* [PROBLEM]:
Of the material below, only the lines from the line containing "Open the 视频格式 video format dropdown" down to the line containing "Viewport: 258px width, 141px height." belong in the answer, written out exactly.

━━━━━━━━━━

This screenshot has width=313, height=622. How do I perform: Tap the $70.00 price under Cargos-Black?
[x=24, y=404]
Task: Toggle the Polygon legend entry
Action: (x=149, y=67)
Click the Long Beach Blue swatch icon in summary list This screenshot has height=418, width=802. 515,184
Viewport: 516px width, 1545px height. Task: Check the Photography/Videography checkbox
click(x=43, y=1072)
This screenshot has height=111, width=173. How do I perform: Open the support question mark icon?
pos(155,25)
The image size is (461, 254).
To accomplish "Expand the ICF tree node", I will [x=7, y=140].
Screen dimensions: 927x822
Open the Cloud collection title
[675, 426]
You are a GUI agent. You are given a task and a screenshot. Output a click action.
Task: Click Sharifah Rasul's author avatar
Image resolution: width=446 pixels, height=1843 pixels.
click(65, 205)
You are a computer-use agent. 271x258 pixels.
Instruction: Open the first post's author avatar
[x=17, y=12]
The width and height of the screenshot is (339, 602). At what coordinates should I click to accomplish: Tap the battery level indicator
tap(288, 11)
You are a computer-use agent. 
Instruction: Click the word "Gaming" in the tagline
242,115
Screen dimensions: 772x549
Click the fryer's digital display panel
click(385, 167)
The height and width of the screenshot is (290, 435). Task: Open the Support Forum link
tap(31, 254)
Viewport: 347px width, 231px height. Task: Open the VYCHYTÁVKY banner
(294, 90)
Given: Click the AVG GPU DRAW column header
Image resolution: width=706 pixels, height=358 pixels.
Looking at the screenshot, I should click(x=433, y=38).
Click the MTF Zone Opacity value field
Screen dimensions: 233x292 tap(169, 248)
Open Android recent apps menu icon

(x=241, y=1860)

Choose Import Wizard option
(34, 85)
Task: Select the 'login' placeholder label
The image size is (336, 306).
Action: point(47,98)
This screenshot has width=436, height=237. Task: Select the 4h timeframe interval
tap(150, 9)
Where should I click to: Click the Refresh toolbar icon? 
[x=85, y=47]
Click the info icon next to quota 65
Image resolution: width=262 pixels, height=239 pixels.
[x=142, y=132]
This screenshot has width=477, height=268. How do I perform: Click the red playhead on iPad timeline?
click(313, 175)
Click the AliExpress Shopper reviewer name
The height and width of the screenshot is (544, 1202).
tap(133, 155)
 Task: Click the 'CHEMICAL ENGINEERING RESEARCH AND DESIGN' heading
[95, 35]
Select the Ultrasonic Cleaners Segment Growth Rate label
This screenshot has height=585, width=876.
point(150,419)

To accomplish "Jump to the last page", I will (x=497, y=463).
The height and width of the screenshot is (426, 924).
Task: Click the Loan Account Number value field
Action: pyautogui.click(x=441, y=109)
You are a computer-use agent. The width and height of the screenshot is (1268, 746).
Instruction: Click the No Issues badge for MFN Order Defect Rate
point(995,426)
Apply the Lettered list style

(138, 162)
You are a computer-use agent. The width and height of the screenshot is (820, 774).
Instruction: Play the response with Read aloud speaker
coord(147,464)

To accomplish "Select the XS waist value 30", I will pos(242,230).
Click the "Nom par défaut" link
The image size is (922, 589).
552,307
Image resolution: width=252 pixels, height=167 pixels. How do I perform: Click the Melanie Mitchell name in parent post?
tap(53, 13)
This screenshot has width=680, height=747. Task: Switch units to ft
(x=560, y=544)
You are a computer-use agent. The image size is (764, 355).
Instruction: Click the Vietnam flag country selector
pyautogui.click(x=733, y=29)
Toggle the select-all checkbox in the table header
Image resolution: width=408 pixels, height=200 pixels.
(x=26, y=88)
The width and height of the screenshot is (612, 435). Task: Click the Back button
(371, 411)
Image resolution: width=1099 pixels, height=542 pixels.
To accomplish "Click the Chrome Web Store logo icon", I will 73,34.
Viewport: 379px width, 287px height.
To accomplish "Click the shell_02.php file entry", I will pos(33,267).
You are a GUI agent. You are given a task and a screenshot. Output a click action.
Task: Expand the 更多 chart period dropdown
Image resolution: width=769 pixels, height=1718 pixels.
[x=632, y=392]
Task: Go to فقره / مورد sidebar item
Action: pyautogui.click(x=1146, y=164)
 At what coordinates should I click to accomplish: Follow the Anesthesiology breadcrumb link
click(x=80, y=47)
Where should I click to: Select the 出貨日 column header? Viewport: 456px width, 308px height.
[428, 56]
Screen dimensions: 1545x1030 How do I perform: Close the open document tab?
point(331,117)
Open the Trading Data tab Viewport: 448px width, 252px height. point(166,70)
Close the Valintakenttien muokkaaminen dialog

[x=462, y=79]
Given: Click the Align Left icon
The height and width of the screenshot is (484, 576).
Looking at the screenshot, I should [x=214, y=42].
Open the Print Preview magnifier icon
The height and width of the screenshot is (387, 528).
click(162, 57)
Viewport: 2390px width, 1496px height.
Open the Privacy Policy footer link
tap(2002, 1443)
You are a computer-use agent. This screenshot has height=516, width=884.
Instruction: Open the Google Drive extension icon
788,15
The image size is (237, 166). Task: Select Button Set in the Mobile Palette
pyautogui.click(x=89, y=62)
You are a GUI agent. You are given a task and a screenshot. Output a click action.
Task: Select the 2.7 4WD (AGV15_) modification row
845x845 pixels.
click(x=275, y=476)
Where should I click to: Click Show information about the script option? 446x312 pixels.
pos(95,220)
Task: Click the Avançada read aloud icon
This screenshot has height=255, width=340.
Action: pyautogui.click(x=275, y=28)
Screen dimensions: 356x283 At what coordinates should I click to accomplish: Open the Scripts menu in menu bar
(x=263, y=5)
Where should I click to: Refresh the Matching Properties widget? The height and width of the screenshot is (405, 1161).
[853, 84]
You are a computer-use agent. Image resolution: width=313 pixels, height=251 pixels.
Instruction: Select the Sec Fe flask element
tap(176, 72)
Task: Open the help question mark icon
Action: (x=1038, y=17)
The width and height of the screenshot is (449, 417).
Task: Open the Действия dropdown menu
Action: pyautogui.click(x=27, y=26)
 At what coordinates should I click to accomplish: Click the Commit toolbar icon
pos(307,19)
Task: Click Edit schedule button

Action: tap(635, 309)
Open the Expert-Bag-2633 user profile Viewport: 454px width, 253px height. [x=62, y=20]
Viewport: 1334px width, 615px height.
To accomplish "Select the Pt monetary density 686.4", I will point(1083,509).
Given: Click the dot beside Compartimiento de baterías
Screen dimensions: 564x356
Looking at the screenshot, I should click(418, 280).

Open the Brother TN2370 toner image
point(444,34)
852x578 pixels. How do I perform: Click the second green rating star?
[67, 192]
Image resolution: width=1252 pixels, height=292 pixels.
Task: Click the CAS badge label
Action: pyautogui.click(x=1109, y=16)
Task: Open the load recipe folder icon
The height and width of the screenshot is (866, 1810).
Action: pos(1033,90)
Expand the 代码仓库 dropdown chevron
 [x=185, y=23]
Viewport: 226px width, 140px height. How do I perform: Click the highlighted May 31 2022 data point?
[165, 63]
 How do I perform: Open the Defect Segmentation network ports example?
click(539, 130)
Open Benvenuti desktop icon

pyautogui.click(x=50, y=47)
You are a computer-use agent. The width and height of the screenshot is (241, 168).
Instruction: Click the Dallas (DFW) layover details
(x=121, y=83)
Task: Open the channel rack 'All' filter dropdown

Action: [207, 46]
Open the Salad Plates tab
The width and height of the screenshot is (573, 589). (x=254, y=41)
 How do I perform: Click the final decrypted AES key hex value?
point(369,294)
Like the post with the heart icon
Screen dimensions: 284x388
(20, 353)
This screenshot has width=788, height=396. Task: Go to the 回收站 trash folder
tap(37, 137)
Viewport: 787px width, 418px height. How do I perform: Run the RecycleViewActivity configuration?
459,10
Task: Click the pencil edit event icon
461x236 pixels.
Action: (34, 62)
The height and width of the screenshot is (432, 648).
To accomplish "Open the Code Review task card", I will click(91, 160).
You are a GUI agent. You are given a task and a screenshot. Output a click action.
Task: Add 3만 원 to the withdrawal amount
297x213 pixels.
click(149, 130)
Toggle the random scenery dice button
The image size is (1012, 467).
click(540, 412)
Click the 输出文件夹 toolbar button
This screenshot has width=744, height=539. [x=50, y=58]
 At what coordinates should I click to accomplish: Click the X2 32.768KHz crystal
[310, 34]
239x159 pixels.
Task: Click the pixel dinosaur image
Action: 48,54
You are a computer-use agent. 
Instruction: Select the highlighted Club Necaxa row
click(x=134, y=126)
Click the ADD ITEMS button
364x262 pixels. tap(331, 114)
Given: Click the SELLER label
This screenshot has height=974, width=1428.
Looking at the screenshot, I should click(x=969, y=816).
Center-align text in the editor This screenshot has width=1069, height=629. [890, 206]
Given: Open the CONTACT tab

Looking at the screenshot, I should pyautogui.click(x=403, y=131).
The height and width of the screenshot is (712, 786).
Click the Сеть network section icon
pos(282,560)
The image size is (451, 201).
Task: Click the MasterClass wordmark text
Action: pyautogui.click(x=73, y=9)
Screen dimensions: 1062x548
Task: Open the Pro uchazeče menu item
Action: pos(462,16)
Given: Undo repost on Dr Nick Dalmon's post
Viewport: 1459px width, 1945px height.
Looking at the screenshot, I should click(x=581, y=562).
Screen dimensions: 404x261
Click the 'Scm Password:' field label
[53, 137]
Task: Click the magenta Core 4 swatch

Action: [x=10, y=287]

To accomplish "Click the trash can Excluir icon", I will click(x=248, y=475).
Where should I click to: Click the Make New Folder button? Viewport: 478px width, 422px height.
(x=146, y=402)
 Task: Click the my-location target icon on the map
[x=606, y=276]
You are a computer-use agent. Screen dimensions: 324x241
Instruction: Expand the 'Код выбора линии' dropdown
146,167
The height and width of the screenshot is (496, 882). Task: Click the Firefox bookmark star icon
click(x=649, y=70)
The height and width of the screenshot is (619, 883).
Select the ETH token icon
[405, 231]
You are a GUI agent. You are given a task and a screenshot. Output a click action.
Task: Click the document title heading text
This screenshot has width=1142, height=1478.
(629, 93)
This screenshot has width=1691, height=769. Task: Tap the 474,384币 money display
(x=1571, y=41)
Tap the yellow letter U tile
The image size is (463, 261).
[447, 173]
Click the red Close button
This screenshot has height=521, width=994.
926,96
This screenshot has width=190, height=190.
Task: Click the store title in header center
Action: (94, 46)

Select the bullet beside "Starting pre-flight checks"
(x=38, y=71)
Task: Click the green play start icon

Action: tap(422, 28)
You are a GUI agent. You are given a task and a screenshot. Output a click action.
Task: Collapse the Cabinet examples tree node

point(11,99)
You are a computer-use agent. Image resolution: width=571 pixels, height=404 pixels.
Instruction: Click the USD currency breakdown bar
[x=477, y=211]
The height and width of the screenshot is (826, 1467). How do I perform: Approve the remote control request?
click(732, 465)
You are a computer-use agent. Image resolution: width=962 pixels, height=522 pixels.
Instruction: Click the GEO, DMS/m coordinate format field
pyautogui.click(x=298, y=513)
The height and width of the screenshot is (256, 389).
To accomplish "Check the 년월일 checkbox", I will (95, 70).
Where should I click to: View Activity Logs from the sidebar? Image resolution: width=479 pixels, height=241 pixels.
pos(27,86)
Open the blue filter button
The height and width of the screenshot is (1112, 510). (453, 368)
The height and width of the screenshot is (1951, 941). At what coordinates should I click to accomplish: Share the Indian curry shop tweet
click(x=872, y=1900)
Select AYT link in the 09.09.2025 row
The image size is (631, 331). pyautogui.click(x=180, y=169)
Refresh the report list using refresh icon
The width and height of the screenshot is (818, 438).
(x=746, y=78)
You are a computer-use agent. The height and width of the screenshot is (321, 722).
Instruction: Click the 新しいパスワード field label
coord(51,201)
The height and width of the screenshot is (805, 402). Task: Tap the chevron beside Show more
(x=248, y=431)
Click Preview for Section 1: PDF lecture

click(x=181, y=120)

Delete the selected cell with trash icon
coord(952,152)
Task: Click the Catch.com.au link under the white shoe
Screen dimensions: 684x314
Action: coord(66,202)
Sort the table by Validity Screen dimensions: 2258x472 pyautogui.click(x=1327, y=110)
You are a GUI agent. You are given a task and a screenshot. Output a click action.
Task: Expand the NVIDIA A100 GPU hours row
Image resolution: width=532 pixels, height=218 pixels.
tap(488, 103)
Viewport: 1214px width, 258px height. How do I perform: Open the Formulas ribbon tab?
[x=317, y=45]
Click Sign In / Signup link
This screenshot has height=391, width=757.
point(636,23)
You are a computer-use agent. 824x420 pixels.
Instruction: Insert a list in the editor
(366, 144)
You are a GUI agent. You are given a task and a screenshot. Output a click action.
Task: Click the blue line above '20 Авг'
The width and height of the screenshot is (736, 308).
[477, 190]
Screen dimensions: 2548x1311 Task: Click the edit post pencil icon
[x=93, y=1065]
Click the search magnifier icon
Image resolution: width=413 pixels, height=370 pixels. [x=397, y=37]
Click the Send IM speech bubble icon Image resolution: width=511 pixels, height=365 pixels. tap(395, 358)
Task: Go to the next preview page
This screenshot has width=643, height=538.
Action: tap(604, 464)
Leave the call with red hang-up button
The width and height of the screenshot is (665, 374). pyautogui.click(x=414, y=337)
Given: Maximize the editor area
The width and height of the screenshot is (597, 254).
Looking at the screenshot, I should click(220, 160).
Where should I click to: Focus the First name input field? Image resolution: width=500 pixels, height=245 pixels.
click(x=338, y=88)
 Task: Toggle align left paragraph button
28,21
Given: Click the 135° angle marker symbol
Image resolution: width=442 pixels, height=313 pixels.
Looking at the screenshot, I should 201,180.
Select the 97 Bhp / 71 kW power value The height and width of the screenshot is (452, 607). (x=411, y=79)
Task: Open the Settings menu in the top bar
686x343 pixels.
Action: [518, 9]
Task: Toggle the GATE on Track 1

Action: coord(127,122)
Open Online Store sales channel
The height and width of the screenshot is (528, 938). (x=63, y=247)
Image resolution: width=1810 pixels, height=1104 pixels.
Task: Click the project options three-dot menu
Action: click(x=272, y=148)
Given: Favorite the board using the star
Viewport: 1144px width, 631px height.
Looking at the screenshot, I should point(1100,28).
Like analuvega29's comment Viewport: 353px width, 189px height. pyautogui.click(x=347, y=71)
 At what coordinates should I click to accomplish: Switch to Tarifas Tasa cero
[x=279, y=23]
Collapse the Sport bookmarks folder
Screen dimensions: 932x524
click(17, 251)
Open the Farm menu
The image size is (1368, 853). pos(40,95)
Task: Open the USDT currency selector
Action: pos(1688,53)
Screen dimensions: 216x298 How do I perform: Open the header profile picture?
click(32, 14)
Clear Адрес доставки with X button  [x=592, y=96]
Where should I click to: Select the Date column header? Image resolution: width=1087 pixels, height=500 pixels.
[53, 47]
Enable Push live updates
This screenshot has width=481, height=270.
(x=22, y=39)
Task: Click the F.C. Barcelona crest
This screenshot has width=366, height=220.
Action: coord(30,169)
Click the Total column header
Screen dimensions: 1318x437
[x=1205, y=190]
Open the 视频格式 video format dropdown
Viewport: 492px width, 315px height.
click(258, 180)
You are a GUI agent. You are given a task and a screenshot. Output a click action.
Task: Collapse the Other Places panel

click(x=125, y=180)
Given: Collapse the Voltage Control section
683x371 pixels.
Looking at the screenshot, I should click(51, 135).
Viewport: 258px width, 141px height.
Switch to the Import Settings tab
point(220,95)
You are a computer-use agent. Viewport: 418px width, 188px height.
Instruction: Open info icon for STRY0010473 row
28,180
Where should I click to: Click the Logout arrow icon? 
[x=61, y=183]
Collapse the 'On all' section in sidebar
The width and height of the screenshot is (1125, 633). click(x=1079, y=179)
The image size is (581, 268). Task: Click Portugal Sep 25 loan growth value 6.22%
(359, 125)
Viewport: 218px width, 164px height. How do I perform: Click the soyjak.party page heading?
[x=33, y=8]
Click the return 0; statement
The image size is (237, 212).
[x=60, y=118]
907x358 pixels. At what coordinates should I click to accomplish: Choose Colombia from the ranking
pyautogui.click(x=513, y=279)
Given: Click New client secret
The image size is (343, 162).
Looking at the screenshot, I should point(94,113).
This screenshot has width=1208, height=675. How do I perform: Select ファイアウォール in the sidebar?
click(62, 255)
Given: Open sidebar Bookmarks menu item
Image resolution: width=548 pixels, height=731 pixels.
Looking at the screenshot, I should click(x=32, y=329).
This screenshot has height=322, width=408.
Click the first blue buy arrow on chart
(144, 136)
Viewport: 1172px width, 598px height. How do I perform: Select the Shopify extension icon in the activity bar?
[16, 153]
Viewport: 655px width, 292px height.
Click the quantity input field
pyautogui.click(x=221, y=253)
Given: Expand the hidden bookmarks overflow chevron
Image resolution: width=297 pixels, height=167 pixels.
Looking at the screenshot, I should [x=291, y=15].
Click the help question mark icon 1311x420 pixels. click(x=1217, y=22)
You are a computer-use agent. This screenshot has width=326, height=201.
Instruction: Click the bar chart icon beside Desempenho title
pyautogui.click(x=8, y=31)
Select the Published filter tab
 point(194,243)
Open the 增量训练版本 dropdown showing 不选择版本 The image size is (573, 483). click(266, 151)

━━━━━━━━━━

* [ANSWER TO THIS TASK]:
Open the 视频格式 video format dropdown
Viewport: 492px width, 315px height.
click(258, 180)
You are a GUI agent. You are given a task and a screenshot. Output a click action.
Task: Collapse the Other Places panel

click(x=125, y=180)
Given: Collapse the Voltage Control section
683x371 pixels.
Looking at the screenshot, I should click(51, 135).
Viewport: 258px width, 141px height.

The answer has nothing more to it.